The publication Sakiya: Art | Science | Agriculture serves as a document to and resource for a unique practice of engaging and (re-)activating a very particular kind of public. This is the first volume in a series of self-published materials by Sakiya, an academy and international residency programme located on a hillside in the village of Ein Qiniya, Ramallah, Palestine. Founded by architect Sahar Qawasmi and artist Nida Sinnokrot, Sakiya promotes visual art, ecological preservation, sustainable agriculture and food justice, combining an emphasis on cultural heritage with contemporary artistic and ecological practices.
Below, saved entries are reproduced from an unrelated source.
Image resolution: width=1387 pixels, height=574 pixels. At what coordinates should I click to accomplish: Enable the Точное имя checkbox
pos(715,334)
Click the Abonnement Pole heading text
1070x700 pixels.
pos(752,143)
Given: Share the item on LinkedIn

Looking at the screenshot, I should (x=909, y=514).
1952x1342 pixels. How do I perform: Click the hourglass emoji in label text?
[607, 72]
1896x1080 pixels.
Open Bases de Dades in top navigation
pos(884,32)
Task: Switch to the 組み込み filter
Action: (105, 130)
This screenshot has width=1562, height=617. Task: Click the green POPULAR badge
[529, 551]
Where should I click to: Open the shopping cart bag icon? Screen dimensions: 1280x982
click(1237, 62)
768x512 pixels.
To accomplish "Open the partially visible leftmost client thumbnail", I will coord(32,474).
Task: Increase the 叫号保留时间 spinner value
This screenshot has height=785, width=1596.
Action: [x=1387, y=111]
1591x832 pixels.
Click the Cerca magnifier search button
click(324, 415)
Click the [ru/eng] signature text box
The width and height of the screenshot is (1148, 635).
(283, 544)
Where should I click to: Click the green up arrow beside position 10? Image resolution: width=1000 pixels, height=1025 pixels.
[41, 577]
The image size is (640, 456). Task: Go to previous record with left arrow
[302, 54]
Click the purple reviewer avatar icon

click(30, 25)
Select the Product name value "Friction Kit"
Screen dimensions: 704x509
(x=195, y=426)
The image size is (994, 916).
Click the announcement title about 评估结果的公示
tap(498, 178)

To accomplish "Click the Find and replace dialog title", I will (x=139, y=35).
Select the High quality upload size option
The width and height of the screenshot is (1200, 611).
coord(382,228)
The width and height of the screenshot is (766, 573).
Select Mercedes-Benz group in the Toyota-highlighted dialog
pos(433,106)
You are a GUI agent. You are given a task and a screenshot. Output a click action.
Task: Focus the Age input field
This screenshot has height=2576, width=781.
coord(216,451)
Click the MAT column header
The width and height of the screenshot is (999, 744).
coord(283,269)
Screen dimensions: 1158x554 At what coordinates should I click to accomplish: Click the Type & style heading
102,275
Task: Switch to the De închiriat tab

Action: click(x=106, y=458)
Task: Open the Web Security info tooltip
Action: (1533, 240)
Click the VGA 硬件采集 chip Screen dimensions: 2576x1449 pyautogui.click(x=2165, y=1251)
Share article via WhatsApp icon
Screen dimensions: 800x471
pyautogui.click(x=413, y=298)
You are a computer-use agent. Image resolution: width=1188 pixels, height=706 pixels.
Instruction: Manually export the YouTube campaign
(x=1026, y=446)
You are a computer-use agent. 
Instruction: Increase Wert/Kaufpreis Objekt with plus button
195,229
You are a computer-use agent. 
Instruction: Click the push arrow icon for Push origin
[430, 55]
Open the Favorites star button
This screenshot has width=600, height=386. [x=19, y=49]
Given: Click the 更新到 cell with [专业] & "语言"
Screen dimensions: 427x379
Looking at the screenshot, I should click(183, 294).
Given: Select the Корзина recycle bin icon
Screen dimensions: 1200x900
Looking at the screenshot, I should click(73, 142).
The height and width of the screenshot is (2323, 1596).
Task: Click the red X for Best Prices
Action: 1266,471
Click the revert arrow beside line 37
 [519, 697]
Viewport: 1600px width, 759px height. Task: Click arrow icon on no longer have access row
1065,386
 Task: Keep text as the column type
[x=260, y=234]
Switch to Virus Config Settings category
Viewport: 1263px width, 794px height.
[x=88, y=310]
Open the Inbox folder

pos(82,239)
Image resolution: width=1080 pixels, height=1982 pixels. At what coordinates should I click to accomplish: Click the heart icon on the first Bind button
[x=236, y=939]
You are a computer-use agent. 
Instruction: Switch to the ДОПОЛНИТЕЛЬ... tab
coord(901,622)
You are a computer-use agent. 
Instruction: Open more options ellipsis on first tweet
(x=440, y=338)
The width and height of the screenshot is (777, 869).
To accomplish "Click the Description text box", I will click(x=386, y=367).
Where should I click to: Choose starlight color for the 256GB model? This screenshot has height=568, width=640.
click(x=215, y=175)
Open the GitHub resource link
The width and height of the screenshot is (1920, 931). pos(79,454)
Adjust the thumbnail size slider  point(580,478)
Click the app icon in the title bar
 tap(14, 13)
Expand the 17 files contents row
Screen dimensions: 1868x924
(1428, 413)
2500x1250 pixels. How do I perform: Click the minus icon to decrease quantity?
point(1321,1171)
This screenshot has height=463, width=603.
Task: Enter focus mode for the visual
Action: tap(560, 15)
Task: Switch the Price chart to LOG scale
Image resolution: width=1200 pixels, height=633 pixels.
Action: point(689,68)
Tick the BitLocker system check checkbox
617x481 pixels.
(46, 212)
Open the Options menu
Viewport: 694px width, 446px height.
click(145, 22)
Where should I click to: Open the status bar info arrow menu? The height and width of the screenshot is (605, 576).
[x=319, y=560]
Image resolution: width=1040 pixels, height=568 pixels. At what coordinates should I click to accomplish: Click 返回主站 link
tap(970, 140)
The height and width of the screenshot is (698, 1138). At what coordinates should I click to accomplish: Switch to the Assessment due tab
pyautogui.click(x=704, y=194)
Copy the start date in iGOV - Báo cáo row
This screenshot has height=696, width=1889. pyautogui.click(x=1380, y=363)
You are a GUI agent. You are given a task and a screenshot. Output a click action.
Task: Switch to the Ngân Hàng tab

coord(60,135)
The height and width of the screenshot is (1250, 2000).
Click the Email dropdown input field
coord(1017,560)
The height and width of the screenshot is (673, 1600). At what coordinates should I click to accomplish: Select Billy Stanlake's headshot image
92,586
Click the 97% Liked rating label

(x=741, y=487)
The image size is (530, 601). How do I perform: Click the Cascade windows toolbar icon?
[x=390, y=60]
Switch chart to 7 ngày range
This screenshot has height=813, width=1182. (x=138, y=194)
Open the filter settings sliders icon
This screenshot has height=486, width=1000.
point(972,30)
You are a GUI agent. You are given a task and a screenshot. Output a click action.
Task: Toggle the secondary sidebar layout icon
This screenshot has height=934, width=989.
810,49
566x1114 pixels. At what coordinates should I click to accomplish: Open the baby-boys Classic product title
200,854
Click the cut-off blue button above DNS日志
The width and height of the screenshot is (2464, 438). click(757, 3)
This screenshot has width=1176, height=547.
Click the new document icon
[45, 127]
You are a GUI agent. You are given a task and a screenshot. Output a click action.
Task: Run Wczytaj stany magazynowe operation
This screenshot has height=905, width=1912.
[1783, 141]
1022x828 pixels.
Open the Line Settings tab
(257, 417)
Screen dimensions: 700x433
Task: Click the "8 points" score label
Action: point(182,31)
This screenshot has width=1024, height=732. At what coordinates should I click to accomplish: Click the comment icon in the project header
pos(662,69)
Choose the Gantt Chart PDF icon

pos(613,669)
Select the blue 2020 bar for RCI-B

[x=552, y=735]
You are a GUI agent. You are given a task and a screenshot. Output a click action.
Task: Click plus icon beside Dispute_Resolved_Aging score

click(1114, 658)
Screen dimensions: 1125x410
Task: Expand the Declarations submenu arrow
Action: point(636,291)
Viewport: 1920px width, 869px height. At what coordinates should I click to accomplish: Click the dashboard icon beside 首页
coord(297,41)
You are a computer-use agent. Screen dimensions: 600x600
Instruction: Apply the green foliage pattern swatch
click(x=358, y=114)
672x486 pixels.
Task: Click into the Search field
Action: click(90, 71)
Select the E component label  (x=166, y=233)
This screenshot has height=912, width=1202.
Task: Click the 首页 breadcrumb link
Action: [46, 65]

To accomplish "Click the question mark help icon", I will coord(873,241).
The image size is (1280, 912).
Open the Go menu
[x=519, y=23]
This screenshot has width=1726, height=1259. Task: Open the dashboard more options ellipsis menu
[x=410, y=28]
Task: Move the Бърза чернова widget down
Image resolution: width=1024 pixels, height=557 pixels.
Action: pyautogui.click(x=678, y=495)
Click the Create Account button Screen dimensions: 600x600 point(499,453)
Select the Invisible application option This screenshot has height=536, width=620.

The bi-lingual publication, in English and Arabic, comprises an overview of Sakiya’s genesis and vision and of the political geography in which it is located (that of the Israeli settler colonization of Palestine, the centrality of cultivation practices therein, the neoliberal speculative development strangling Ramallah, and the legal proprietary status of land in areas A, B and C of Palestine); a speculative, multi-species writing exercise by 2019 fellows Marleen Boschen and Charles Prior; a re-print of Silvia Federici and George Caffentzis’s ‘Commons Against and Beyond Capitalism’; an interview with Sinnokrot on the topic of ‘rewilding pedagogy’; an excerpt from the ‘Common Ground’ course reading list; an excerpt from an agroecological study of Sakiya by Omar Imseeh Tesdell; residency profiles (Samia Halaby, Yara Bamieh and Dina Amro); several recipes; and lavish photo-documentation of the site, numerous events (including projects by students from the UK, USA and Palestine), and artistic works both displayed and produced at Ein Qiniya.
Central to Sakiya is pedagogy: the academy derives its spirit from the ancient Greek conception of a garden or olive grove as a site of knowledge gathering and sharing; a site of experimentation, renovation and cultivation that prioritises actors otherwise often marginalised from the public cultural space such as farmers and crafts/small industry initiatives. Commonly accepted terms within the global art circuit such as ‘artist-in-residence’ are destabilised in order to move away from classifying participants by occupation and from settled conceptions of ‘expertise’.
Here, the emphasis is on ‘the commons’, which, as we are reminded in the Federici excerpt, are shaped by collective decision-making through assemblies, direct democracy and grassroots power, and are to be distinguished from ‘the public’, ‘which is owned, managed, controlled and regulated by and for the state, constituting a particular type of private domain’ (pp. 34–35). ‘Commoning’ also forms the link between access to land and natural resources, and access to knowledge(s) in the form of intellectual/collective property rights, all of which can be traced back to colonial practices of taxonomy, labour extraction and ‘epistemicide’. This also opens onto contemporary debates around ‘open access’ publishing and how this might move beyond the neoliberal profit-driven model and incorporate ecological concerns. The volume was printed in Ramallah and, fittingly, is published under a Creative Commons Attribution Non-Commercial No-Derivatives license, which allows anybody to download, display, print, distribute and/or copy the work insofar as the authors and source are cited, the work is not altered or transformed and the purpose non-commercial. The publication was supported by the A.M. Qattan Foundation, Ramallah.
By grafting local agrarian traditions of self-sufficiency with contemporary art and ecological practices, we seek to create a new narrative around our relationship to land, knowledge- production, and the commons.